Bu değişimler ve anormal refah kalıpları göz önünde bulundurulduğunda, "yoksulluğun çocuklaştırılması" terimi, yoksulluğun giderek artan ve sistematik olarak çocuklar tarafından doğduğu anlayışına isim vermek için icat edildi. Bu terim, hem bilimde hem de uygulamada, çocukların, ekonomik kazanım zamanlarında bile ve görünüşte aksine kanıtlara rağmen, orantısız bir yoksulluk içinde yaşama riskiyle karşı karşıya olduğu yolları aydınlatmak için kullanılır.

2010 yılına kadar çocuk yoksulluğundaki eğilimler

Amerika Birleşik Devletleri'ndeki çocuk yoksulluğu, genellikle büyük ölçekli ekonomik ve politik olaylara tepki olarak, zaman içinde çarpıcı biçimde dalgalandı. Sırasında çocuk yoksulluğu tahminleri Büyük çöküntü 10 çocuktan 7'sinin[4] veya 18 yaşın altındaki tüm Amerikalıların% 70'i yoksulluk içinde yaşıyordu. II. Dünya Savaşı'nın sağladığı ekonomik iyileşme ve savaş sonrası refah, yoksul evlerde yaşayan çocukların hem sayısını hem de yüzdesini önemli ölçüde azalttı.

Bununla birlikte, 1960'ların başına kadar, standart bir yoksulluk oranını ölçmek için resmi, resmi bir ulusal girişimde bulunulmadı. Ancak 1963'te analist Mollie Orshansky, bir Sosyal Güvenlik Kurumu araştırmacı, yoksulluk önlemlerini standartlaştırmak için resmi bir yoksulluk eşiği geliştirmeye çalıştı.

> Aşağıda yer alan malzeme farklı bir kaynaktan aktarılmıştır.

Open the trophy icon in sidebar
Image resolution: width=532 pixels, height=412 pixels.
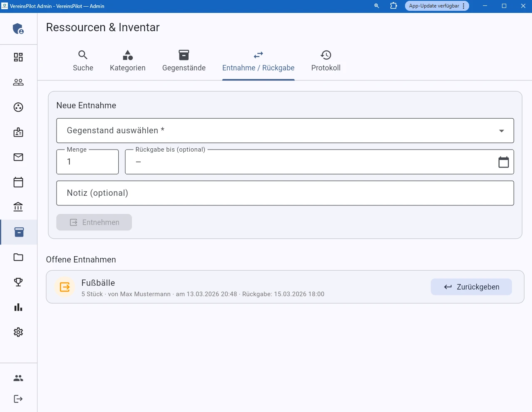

ABD'de Çocuk Yoksulluğu Oranlarındaki Eğilimler, 1959-2009

Bugün hala kullanılan Orshansky Yoksulluk Eşiği bir mutlak ölçü Yoksulluğun temeli olarak değişen büyüklükteki aileler için "asgari düzeyde yeterli gıda bütçesi" kullanan, gıda maliyetlerinin bir ailenin vergi sonrası bütçesinin yaklaşık üçte birini gerektirdiğini tahmin ediyor. Dolayısıyla, bir aile (üç veya daha fazla), vergi sonrası geliri "asgari düzeyde yeterli gıda bütçesinin" üç katından azsa, yoksulluk eşiğinin altına düştü. Formülde yapılan bazı değişikliklere rağmen, bu önlem, mutlak yoksulluğun resmi önlemlerinin merkezinde yer almaktadır.

Orshansky'nin hesaplamaları, 1960 yılında çocukların% 30'undan biraz azının yoksulluk içinde yaşadığını belirledi. Bu oran, ekonomik büyüme, güçlü sosyal refah harcamaları ve artan bir şekilde çalışan anneleri içeren güçlü bir işgücü piyasasının bir kombinasyonu nedeniyle 1960'lar ve 1970'ler boyunca düşmeye devam etti. Genel çocuk yoksulluğu oranları, 1974 yılında, değişen tahminlere göre% 8-15 arasında düşük bir seviyeye ulaştı. Bununla birlikte, 20. yüzyılın son üçte birinde tek ebeveynli (genellikle sadece bir anne) ve iki ebeveynli ailelerde çocuk yoksulluğu oranları artmaya başladı.

20. yüzyılın ilk üçte ikisindeki bu genel olarak olumlu çocuk yoksulluğu geçmişi, bununla birlikte, farklı çocuk alt popülasyonları için yoksulluk oranlarının değişkenliğini yalanlamaktadır. Çocuk yoksulluğu hem coğrafi hem de ırksal alt gruplara göre değişiklik gösteriyordu. Genel kazanımlara rağmen, beyaz olmayan çocukların yoksulluk içinde yaşama olasılığı Beyaz çocuklardan çok daha yüksekti. Bazı bölgelerde, özellikle güney ve bazı şehir merkezlerinde de yüksek oranlarda konsantre yoksulluk.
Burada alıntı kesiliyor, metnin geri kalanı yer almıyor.